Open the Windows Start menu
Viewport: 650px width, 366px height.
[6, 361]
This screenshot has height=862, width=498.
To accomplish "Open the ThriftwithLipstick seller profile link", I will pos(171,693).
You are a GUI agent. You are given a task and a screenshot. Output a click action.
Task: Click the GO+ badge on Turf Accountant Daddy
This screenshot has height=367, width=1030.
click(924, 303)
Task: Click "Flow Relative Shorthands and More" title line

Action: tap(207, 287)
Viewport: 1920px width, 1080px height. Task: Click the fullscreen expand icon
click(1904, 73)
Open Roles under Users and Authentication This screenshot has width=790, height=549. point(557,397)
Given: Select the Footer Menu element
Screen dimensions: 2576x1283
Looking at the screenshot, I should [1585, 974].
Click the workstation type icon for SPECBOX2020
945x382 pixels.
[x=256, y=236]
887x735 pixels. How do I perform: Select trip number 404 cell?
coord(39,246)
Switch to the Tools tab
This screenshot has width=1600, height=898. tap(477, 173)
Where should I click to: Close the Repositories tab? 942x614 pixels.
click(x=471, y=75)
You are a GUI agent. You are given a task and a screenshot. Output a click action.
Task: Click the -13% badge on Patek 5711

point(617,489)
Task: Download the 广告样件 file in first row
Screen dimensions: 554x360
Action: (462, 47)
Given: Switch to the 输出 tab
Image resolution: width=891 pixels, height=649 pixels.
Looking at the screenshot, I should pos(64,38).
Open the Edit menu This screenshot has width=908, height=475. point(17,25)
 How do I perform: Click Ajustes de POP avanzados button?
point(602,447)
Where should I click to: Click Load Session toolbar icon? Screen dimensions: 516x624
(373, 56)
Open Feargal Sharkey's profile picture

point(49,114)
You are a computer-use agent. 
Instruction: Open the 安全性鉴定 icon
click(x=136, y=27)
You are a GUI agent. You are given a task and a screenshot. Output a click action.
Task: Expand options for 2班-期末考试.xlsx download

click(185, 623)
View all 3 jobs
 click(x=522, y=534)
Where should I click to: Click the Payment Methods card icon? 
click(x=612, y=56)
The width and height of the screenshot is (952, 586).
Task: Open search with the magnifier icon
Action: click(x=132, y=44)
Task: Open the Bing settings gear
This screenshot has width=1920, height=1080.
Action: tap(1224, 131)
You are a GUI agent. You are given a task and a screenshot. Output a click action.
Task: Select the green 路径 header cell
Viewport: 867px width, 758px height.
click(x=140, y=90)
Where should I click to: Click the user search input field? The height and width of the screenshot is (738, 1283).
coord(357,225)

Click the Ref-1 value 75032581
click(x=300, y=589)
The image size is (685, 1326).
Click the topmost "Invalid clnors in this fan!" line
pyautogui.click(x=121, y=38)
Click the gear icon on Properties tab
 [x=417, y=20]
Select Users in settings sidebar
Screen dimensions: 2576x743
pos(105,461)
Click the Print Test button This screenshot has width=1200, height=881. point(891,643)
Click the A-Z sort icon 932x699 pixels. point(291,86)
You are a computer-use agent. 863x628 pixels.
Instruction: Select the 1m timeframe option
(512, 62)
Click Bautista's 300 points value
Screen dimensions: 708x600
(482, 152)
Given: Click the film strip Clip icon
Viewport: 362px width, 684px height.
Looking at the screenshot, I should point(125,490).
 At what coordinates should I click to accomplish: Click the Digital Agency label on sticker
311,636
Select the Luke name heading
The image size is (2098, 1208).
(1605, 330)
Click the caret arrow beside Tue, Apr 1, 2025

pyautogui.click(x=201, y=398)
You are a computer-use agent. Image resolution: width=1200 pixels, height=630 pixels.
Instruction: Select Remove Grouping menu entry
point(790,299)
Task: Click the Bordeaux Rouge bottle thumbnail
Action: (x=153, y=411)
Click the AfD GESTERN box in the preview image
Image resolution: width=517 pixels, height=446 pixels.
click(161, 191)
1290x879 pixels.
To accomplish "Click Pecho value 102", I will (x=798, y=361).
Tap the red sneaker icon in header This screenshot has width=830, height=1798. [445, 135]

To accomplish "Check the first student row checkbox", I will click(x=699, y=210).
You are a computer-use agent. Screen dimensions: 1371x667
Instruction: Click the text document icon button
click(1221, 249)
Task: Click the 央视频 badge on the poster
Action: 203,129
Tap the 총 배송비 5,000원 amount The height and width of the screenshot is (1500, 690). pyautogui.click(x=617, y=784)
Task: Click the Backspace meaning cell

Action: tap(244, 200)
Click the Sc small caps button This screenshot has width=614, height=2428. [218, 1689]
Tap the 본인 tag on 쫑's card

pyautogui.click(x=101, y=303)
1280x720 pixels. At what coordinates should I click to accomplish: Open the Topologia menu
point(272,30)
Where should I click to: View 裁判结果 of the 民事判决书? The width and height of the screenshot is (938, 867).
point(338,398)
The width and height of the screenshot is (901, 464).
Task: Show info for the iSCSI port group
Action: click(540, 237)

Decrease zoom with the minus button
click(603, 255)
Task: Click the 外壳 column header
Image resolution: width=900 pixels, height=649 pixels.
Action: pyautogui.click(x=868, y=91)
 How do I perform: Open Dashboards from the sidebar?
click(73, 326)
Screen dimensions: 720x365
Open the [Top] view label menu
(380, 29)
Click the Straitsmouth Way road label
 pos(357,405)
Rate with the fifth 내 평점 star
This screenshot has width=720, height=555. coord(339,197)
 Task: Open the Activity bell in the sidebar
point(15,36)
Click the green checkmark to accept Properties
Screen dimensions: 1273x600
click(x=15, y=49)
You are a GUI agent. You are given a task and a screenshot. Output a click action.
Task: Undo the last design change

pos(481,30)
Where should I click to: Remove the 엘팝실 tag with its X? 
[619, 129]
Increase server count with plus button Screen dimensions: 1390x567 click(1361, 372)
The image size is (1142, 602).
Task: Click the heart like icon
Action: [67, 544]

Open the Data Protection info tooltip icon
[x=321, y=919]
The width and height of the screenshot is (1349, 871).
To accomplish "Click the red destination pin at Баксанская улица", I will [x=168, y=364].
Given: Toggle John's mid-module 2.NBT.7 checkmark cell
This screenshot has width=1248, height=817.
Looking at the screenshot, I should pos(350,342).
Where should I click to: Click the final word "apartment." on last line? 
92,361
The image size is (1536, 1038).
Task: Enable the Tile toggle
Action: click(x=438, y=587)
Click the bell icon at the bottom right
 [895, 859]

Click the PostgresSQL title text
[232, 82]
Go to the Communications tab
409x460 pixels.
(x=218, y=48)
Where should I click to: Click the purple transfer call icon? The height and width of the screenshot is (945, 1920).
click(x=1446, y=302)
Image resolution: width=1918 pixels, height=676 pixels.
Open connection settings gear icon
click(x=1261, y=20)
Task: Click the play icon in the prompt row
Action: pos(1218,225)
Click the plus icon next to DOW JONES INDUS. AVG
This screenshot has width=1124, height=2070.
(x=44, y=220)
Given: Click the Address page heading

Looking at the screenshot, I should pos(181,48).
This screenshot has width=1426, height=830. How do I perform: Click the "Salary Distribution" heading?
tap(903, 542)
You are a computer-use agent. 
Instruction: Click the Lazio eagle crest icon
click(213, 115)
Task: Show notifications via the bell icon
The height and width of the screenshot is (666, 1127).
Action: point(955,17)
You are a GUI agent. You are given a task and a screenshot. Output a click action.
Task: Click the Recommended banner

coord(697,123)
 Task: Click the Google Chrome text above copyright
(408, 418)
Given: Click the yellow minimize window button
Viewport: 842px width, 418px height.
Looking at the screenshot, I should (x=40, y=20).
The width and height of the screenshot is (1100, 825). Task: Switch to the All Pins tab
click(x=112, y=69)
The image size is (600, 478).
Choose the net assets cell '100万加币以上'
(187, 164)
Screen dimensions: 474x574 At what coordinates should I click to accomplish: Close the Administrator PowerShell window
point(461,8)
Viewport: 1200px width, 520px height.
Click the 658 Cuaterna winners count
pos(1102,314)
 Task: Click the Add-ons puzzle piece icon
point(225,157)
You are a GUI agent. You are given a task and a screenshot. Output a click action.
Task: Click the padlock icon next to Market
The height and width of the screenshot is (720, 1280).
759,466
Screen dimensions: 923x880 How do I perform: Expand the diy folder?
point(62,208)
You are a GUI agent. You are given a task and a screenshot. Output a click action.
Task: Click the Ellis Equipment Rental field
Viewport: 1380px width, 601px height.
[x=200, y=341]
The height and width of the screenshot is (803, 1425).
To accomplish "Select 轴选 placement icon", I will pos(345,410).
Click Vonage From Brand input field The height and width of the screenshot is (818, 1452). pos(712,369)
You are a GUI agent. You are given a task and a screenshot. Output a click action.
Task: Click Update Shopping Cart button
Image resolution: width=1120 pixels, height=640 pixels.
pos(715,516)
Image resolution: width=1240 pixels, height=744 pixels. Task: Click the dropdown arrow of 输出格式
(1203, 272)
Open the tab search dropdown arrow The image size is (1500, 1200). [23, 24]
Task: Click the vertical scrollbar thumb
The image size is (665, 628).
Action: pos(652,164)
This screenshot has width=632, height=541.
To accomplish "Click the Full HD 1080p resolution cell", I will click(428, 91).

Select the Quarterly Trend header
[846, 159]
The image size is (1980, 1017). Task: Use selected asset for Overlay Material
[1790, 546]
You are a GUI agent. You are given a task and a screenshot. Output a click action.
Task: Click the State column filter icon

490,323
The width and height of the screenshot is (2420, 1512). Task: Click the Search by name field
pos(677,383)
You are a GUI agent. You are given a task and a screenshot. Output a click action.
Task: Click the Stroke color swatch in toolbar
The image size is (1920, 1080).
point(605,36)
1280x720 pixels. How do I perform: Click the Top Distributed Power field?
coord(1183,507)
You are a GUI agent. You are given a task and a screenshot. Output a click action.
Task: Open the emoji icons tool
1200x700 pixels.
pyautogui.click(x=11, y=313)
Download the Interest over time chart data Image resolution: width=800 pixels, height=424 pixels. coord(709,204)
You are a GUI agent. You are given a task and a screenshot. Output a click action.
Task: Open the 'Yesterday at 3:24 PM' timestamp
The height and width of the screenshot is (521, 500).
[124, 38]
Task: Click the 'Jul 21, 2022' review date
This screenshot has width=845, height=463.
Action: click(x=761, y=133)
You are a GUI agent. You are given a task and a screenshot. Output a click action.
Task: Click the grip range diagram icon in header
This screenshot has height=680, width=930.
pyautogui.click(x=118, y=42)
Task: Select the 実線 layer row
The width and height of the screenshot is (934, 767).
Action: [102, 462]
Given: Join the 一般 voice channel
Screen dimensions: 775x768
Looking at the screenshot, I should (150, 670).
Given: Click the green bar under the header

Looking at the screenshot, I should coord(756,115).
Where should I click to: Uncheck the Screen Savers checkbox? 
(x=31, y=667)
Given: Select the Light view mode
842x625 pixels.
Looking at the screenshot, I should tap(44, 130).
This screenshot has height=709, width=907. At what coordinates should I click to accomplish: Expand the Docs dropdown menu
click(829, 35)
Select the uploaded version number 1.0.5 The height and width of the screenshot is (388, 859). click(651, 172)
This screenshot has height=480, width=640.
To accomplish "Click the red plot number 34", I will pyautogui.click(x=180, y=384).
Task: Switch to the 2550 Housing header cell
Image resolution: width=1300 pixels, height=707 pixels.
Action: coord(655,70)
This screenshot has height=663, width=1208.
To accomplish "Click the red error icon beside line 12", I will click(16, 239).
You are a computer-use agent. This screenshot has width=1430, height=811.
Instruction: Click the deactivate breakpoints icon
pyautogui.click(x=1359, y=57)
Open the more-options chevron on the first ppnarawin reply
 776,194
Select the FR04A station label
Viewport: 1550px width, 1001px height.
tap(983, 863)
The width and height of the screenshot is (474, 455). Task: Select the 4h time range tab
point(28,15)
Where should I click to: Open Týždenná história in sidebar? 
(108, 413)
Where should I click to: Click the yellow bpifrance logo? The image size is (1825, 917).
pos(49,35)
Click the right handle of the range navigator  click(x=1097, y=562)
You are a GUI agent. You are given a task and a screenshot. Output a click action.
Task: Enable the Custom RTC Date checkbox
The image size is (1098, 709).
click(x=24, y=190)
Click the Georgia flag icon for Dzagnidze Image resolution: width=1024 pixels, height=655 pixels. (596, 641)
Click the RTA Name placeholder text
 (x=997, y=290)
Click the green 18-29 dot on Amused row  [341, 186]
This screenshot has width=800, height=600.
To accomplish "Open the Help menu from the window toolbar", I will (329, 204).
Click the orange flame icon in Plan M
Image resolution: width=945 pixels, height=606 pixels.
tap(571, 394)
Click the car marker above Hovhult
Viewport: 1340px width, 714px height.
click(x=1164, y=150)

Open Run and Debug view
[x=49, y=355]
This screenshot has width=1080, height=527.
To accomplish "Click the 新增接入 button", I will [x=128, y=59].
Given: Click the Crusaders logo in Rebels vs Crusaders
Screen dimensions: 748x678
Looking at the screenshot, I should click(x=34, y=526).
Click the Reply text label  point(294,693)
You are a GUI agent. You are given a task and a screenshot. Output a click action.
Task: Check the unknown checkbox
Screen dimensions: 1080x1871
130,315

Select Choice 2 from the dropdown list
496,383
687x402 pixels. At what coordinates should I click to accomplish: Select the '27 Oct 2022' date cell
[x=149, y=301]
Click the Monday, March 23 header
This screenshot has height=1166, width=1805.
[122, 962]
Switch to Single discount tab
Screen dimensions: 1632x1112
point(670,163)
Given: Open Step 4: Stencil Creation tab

= = = =

**What you will do:** Go over the listing above and return each line with "computer".

**Expected answer:**
You are a computer-use agent. 
You are a computer-use agent. 863x628 pixels.
You are a computer-use agent. Image resolution: width=1200 pixels, height=630 pixels.
You are a computer-use agent. Screen dimensions: 1371x667
You are a computer-use agent. 
You are a computer-use agent. This screenshot has width=1430, height=811.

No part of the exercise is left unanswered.